Canada, hoping for similar access as compensation, is carrying out negotiations with the EU separately from free trade talks. The first round of free trade negotiations is expected in the fall, after Canadian and EU officials at the Leaders’ Summit in Prague on May 6 announced plans to pursue an agreement.
The EU allows Canada and the United States combined to ship 11,500 tonnes of hormonefree beef annually at a 20 per cent tariff, not including its newly granted access to the U. S. All other North American beef is subject to much higher tariffs.
Europe consumes eight million tonnes of beef per year but produces only 7.5 million. It also represents a high-income market that exporters covet.
“There’s a huge opportunity for Canadian beef producers if we can get preferential access,” Masswohl said.
If Canada could ultimately ship 500,000 to 600,000 tonnes of beef to Europe, it would create new demand for at least two million head of cattle and put the industry into aggressive expansion mode, he said.

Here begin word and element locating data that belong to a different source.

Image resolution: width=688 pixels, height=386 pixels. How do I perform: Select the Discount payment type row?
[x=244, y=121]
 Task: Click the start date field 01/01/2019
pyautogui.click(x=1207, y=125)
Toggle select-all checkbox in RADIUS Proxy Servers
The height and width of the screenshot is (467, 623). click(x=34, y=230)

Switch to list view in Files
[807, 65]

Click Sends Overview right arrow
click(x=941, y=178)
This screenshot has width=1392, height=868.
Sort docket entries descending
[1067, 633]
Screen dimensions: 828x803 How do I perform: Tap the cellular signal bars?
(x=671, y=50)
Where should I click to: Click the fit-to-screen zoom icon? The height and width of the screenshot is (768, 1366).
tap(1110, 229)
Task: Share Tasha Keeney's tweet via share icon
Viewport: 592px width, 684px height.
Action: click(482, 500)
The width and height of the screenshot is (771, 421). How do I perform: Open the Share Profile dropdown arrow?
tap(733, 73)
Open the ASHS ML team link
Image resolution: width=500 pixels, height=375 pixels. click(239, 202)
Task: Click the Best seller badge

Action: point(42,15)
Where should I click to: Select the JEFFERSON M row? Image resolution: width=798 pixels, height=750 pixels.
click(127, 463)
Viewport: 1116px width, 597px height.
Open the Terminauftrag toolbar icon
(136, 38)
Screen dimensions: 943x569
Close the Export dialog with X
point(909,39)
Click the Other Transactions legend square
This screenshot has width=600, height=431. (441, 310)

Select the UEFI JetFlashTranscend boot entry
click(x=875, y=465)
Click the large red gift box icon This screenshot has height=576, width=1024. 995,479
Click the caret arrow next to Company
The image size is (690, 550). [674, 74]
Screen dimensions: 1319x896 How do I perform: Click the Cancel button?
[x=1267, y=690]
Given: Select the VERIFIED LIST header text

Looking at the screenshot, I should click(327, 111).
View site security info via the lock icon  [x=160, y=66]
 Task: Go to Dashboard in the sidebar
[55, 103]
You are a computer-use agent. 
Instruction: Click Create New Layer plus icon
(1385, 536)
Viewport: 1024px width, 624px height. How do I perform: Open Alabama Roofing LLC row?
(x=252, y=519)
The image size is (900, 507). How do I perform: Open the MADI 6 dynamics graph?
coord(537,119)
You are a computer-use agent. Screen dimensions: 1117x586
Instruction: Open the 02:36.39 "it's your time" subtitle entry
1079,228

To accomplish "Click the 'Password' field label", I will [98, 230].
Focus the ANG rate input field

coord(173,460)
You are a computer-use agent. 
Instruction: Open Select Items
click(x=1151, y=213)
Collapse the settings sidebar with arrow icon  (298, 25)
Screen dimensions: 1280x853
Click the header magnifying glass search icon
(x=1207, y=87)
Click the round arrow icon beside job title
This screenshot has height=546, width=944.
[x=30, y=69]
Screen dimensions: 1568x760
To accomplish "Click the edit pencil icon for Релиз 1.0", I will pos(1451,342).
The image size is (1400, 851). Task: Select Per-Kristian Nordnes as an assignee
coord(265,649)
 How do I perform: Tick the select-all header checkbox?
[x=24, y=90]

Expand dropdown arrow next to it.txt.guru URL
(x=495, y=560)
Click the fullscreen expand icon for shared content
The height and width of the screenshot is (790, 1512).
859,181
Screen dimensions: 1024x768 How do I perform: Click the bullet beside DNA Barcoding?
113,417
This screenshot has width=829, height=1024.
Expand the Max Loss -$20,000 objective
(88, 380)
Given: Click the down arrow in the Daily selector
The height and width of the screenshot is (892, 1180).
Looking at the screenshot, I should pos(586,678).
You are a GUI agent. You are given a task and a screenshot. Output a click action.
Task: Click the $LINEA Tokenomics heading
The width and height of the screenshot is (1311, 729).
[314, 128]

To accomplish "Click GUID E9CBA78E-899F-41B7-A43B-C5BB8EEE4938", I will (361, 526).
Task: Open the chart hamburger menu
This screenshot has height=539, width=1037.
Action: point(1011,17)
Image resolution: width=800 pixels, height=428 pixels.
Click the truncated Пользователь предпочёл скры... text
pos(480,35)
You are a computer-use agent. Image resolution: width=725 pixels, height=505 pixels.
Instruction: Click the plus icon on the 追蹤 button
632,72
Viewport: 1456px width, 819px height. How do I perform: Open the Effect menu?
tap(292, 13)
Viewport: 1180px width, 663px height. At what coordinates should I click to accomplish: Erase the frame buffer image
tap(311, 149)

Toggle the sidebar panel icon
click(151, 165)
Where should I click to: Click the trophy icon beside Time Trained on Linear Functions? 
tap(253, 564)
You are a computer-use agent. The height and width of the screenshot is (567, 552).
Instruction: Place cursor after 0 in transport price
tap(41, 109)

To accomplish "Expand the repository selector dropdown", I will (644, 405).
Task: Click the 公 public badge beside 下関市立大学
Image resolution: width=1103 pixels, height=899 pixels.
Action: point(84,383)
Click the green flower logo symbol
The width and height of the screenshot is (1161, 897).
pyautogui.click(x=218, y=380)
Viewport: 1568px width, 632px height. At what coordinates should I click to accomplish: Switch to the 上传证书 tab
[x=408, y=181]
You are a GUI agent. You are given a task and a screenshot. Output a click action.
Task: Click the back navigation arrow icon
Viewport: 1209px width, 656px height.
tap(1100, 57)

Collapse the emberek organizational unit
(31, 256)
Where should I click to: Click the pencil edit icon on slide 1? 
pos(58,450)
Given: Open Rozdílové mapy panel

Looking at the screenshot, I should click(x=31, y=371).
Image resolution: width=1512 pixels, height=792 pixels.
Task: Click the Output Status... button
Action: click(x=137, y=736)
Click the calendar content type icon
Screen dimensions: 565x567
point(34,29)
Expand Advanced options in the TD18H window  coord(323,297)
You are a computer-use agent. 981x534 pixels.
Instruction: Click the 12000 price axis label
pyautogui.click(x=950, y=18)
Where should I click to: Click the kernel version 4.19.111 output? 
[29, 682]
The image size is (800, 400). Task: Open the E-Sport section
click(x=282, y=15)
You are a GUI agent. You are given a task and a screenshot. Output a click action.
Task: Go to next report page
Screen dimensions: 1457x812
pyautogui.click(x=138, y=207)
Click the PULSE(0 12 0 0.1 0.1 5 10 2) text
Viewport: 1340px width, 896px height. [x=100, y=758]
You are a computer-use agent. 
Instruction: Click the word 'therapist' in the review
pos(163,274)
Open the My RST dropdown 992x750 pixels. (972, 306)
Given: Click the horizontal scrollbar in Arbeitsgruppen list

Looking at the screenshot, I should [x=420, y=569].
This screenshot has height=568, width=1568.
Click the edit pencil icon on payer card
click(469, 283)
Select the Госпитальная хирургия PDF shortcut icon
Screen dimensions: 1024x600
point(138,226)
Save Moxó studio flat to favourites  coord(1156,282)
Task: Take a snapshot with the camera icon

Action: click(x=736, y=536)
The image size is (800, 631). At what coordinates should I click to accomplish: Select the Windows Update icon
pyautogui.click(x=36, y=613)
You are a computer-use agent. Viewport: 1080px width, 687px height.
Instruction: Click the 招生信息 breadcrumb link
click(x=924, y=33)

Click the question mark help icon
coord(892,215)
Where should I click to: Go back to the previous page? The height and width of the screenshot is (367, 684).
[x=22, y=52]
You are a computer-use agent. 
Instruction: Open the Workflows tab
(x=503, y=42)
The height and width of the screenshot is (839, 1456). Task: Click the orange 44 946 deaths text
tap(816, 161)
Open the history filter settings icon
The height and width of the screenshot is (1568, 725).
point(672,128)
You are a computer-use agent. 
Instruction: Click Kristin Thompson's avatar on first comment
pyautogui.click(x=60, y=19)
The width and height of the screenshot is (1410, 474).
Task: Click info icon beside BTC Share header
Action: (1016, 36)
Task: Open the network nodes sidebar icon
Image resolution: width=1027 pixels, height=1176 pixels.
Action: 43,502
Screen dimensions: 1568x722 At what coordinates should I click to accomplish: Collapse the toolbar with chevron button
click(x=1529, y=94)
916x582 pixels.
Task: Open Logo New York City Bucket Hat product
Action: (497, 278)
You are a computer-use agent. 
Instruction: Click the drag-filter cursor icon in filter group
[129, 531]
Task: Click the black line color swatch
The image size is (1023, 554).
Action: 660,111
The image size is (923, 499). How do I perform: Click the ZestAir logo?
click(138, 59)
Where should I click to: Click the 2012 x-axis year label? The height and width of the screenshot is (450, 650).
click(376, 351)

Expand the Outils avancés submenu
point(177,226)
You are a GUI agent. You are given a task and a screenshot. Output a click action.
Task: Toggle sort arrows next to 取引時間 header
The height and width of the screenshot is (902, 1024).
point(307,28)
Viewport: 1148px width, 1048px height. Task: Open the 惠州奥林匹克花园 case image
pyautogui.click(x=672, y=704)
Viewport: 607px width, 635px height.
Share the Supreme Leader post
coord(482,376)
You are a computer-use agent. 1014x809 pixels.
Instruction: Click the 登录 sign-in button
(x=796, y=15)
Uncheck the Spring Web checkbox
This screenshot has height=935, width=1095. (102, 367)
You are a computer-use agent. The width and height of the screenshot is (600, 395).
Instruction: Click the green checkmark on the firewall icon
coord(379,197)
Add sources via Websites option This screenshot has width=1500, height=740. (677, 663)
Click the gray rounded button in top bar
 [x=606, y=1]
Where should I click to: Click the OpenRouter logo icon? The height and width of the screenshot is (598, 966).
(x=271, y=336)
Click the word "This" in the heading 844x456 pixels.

The grain sector is also eager to gain access to Europe.
Canadian milling wheat with the highest protein content is currently under no tariff or quota, but restrictions apply against medium-and lower-quality wheat.
Easing those restrictions would give Canadian growers a “huge advantage,” especially organic farmers, said Janelle Whitley, trade policy analyst for the Canadian Wheat Board. The CWB markets Western Canada’s wheat and barley.
Canada shipped two million tonnes of spring wheat and durum to the EU during the 2006-07 crop year.
“(Free trade) definitely would create a more stable and transparent market for us,” Whitley said.
Malting barley, used in brewing beer, faces an eight per cent tariff for the first 50,000 tonnes and higher tariffs after that, Whitley said.
“(Europe has) got some of the biggest breweries around, so the potential for malt is pretty high,” said Doug Robertson, president of the Grain Growers of Canada.
The EU could become a solid customer of Canadian pork, especially hams that Canada produces in surplus, said Jacques Pomerleau, executive director of Canada Pork International, the industry’s marketing promotion agency. Poland and Romania were big importers of Canadian pork prior to joining the EU within the past five years.
Free trade talks on pork would need to address the EU’s bureaucratic quota system, tariffs varying within the quota from 100 and 400 euros per tonne and the strict approval process for foreign packing plants, Pomerleau said. Only one processing plant in Canada has European approval.
The net result of the EU’s protectionist pork trade is that few countries, Canada included, ship the 75,000 tonnes they’re allowed by EU quota.
“If you want to discourage trade, this is the way to do it,” Pomerleau said.